Long time ago

Postby petraspeds » Sun Mar 16, 2014 7:30 am

this is not exactly a stroy just an account of some things I used to do.

Sitting in the garden today oin the sun and looking at my bare feet wiggling toes reminded me of some after school times.

I have always loved my feet so most days when i came home from school my shoes and socks came straight off, even in winter. Now when i went to school all girls wore skirts with white blouse, school tie and blazer. well anyway shoes and socks were off followed by my blazer and I went uop stairs to sit on my bed. If I knew i would not be disturbed sometmes I'd have a little self bondage fun.

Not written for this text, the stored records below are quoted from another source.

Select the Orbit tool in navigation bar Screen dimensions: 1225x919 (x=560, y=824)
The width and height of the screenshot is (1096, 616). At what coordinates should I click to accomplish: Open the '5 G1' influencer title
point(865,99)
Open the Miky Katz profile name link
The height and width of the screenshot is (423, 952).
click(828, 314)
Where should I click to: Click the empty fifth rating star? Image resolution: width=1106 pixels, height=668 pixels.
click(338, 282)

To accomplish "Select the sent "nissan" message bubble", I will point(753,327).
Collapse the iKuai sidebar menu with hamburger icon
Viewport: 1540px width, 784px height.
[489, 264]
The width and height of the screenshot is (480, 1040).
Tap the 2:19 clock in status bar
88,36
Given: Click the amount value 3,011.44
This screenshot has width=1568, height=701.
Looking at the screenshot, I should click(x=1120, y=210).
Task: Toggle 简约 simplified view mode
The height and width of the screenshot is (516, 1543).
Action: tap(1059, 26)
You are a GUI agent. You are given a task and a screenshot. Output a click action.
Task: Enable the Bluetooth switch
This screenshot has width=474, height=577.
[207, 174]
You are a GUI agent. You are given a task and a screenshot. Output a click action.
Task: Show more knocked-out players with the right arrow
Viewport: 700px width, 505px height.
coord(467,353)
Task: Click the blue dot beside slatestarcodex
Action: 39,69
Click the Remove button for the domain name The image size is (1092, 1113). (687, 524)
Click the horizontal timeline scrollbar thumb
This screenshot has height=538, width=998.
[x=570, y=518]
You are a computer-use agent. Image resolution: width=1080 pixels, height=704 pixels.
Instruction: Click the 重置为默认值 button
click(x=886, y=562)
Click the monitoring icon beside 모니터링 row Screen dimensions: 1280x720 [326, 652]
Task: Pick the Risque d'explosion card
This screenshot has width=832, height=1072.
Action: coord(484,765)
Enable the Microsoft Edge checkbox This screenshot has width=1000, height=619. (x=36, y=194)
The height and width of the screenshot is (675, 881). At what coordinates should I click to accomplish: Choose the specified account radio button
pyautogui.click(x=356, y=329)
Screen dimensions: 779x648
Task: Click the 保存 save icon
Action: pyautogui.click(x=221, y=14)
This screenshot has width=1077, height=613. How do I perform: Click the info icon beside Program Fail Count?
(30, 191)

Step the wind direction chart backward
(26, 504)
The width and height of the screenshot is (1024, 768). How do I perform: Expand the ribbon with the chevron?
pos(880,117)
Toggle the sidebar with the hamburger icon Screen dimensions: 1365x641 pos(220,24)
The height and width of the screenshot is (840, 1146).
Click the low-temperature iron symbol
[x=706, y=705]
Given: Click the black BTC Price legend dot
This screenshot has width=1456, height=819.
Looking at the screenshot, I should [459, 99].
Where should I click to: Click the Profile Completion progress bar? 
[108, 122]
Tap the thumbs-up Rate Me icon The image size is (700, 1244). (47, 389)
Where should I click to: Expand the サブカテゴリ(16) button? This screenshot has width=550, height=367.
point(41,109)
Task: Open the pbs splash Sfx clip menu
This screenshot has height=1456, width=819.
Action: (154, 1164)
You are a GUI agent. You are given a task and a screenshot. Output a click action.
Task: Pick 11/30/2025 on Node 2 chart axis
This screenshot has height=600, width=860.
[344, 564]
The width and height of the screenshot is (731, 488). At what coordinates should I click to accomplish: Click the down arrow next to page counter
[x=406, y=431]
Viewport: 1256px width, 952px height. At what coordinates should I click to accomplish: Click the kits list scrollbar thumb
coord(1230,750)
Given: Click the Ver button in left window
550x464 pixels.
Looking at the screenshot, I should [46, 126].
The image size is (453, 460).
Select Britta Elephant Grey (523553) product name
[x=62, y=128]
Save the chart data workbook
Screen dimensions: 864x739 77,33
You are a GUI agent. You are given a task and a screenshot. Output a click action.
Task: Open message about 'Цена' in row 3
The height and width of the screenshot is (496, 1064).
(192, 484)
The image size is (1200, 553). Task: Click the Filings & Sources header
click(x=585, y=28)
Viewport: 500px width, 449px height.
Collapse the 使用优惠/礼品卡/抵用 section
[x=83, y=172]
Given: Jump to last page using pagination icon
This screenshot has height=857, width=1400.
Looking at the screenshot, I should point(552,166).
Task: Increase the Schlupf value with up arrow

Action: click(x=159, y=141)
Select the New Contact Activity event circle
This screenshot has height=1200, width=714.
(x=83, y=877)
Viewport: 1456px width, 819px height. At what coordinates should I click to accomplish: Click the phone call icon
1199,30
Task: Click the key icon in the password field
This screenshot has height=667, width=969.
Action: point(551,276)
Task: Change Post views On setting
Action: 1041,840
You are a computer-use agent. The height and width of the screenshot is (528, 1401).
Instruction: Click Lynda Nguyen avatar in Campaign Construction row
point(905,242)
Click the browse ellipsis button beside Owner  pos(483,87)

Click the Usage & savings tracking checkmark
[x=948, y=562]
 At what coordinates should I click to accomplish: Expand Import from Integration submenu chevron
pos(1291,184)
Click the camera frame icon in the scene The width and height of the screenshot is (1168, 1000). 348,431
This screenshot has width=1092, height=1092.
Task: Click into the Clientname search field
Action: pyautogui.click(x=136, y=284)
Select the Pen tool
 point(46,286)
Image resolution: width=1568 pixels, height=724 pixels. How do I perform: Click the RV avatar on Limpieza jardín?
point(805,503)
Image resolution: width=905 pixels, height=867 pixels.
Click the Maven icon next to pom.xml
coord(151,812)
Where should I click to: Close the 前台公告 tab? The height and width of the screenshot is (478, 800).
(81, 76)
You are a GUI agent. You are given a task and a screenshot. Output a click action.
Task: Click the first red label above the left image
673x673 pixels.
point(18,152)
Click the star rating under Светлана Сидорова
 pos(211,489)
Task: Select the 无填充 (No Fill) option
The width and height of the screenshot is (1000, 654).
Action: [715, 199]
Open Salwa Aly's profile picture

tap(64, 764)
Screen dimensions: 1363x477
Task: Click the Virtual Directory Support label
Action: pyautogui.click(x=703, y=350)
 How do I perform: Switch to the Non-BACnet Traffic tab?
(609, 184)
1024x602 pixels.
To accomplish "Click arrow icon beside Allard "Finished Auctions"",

I didn't know iit was called self bondage then. i'd take my school tie and tie my ankles together. I could sit on my bed with legs out and see my feet teflected in the mirror and wiggle my toes. I could then take one of my shoe laces and tie my big toes together and wiggle some more. i'd sit with my hands behind my back pretending to be tied up. If i fancied not pretending I'd take the scrunchie out of my hair and put one wrist thorough. then I'd put my hands behind my back , slip the other wrist through and twist round a few times. i could still escape but it was fun to pretend i was tied up and if I just pulled my wrists appart there was a slight feeling of restraint.

finally I would take one of my socks, long knee length dark blue socks, and wrap it over my mouth and tie behind my head. Well OK I wasn't gagged realy but looking in the mirror I could pretend I was the girl in one of those TV programmes, all tied up and gagged.


OK I said it wasn't a story but it gives you insight to my growing up,

Re: Long time ago

Postby TicklishCosplayBoy » Mon Mar 17, 2014 9:33 am

This is pretty much a female version of me, except I prefer my socks on ;)

Well written btw
Tickle me, I dare you! See what it gets you! Well, probably not much because I secretly enjoy it :P

Re: Long time ago

Postby LordNelson » Wed Mar 19, 2014 12:42 pm

This posting proves that not every story needs to be a lengthy epic full of ball gags and hogties. Sometimes the true value of a story is recognizing the courage it takes for someone to share a part of their life that has remained hidden for so long. I for one applaud Petra for giving us a glimpse into her past and hope that she has more to share in the future.

Re: Long time ago

Postby Janbound » Wed Mar 19, 2014 2:19 pm

Oh beleive me. petra has much more to share though I fearthere may be more fantasies than relaities in her mind at present.